Object Detection with ZED 2i camera - Detection using one or both lenses

Hey.
I am trying to perform object detection with ZED 2i camera using the following code:

import pyzed.sl as sl
import cv2
import numpy as np

def main():
    # Create a Camera object
    zed = sl.Camera()

    # Create a InitParameters object and set configuration parameters
    init_params = sl.InitParameters()
    init_params.depth_mode = sl.DEPTH_MODE.PERFORMANCE
    init_params.coordinate_units = sl.UNIT.METER
    init_params.sdk_verbose = True

    # Open the camera
    err = zed.open(init_params)
    if err != sl.ERROR_CODE.SUCCESS:
        exit(1)

    obj_param = sl.ObjectDetectionParameters()
    obj_param.enable_tracking=True
    obj_param.enable_segmentation=True
    obj_param.image_sync=True
    obj_param.detection_model = sl.OBJECT_DETECTION_MODEL.MULTI_CLASS_BOX_MEDIUM

    if obj_param.enable_tracking :
        positional_tracking_param = sl.PositionalTrackingParameters()
        #positional_tracking_param.set_as_static = True
        zed.enable_positional_tracking(positional_tracking_param)

    print("Object Detection: Loading Module...")
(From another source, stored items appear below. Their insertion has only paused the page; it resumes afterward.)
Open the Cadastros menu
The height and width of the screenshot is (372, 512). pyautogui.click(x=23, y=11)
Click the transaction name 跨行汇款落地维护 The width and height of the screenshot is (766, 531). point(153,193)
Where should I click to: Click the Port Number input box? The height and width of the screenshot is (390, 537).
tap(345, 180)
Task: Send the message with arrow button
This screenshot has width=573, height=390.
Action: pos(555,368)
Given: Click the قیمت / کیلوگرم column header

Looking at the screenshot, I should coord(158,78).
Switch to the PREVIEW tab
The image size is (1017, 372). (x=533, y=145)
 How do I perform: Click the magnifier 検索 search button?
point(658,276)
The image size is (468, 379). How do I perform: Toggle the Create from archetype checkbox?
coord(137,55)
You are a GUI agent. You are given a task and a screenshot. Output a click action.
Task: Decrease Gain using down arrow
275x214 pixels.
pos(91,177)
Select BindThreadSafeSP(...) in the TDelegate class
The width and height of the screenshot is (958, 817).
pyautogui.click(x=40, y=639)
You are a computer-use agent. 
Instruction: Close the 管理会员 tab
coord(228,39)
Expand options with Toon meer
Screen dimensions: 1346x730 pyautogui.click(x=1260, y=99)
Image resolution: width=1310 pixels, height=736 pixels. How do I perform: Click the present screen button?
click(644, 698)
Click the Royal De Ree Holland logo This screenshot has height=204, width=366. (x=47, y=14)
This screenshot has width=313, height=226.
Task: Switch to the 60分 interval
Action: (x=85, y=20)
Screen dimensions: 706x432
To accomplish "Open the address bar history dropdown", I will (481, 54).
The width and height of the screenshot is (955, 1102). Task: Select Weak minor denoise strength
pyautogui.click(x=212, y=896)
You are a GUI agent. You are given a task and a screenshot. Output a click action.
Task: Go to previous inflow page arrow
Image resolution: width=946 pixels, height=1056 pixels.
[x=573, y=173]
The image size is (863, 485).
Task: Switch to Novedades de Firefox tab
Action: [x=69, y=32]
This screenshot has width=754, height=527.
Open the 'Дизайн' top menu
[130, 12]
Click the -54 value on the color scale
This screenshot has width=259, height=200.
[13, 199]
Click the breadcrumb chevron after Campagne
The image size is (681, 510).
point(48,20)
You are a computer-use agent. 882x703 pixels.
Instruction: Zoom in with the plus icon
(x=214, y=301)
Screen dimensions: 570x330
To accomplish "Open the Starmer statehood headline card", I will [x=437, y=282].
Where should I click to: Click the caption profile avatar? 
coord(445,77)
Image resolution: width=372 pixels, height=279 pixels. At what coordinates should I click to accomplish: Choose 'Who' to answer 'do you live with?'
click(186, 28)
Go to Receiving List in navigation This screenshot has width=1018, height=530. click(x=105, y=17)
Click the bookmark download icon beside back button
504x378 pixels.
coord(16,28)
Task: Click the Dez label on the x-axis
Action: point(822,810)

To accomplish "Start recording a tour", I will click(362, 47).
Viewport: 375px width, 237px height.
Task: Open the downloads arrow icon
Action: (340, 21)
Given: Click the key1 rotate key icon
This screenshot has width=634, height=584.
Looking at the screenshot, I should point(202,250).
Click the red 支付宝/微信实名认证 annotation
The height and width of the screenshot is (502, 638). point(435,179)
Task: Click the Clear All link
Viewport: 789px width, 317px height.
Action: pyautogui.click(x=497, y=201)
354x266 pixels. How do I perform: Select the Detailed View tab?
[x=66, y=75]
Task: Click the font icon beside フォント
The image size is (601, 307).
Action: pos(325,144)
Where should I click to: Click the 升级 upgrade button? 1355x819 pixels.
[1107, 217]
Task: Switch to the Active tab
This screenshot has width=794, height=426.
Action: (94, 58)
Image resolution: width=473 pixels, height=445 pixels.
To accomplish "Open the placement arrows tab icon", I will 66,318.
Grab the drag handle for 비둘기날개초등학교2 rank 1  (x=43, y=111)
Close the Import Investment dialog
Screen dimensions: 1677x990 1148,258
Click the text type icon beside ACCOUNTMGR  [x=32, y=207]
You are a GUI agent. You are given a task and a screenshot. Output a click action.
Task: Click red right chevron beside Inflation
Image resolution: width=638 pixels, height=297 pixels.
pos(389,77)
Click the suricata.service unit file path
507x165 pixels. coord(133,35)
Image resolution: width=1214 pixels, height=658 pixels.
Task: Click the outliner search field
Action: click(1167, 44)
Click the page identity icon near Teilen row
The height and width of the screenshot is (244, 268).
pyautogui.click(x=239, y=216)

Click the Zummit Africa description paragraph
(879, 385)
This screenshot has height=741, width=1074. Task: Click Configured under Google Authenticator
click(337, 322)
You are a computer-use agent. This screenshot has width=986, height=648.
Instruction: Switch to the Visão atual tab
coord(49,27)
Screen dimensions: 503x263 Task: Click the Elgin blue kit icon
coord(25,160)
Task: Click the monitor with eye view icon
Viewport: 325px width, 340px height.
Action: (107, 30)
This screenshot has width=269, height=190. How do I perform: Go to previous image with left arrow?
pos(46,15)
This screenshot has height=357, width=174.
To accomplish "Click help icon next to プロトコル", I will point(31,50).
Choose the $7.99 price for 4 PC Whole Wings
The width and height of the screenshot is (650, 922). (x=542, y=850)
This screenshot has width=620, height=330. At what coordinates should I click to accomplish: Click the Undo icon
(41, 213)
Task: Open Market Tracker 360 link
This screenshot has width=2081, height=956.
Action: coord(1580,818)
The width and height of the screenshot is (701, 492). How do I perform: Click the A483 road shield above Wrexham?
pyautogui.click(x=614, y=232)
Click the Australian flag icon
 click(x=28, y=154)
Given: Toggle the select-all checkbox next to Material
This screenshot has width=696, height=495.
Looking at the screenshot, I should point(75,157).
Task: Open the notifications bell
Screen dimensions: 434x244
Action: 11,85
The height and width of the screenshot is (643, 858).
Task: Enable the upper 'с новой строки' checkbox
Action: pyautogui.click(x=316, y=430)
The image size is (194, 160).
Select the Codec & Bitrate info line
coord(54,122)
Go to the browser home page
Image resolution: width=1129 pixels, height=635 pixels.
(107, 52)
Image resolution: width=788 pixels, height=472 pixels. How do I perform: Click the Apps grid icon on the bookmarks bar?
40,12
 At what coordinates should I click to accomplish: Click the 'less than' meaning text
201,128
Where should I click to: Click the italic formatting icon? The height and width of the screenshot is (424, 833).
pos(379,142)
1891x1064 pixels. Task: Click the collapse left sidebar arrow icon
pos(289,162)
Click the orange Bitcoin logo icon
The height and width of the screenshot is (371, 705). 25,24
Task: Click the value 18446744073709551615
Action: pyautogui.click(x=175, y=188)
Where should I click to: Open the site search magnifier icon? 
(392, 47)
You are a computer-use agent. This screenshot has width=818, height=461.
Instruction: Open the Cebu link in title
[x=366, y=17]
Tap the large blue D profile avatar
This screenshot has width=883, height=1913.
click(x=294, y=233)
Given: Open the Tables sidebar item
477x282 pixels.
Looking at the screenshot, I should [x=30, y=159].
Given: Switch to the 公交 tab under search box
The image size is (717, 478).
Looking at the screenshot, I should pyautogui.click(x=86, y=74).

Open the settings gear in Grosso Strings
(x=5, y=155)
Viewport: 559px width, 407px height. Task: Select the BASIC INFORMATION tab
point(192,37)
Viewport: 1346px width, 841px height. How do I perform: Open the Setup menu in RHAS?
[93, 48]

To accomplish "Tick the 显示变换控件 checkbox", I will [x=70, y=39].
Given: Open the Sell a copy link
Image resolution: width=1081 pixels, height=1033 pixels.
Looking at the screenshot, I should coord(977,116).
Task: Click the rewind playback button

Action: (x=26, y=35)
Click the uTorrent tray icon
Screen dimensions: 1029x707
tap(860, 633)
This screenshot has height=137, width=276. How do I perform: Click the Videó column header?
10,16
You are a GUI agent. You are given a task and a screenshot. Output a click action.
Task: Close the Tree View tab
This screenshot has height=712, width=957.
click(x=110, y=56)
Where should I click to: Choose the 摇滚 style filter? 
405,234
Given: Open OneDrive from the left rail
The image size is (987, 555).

    err = zed.enable_object_detection(obj_param)
    if err != sl.ERROR_CODE.SUCCESS :
        print (repr(err))
        zed.close()
        exit(1)

    objects = sl.Objects()
    obj_runtime_param = sl.ObjectDetectionRuntimeParameters()
    obj_runtime_param.detection_confidence_threshold = 40

    iter = 0
    while iter < 200:
        zed.grab()
        zed.retrieve_objects(objects, obj_runtime_param)
        if objects.is_new :
            iter = iter +1
            obj_array = objects.object_list
            print(str(len(obj_array))+" Object(s) detected\n")
            if len(obj_array) > 0 :
                first_object = obj_array[0]
                print("First object attributes:")
                print(" Label '"+repr(first_object.label)+"' (conf. "+str(int(first_object.confidence))+"/100)")
                if obj_param.enable_tracking :
                    print(" Tracking ID: "+str(int(first_object.id))+" tracking state: "+repr(first_object.tracking_state)+" / "+repr(first_object.action_state))
                position = first_object.position
                velocity = first_object.velocity
                dimensions = first_object.dimensions
                print(" 3D position: [{0},{1},{2}]\n Velocity: [{3},{4},{5}]\n 3D dimentions: [{6},{7},{8}]".format(position[0],position[1],position[2],velocity[0],velocity[1],velocity[2],dimensions[0],dimensions[1],dimensions[2]))
                if first_object.mask.is_init():
                    print(" 2D mask available")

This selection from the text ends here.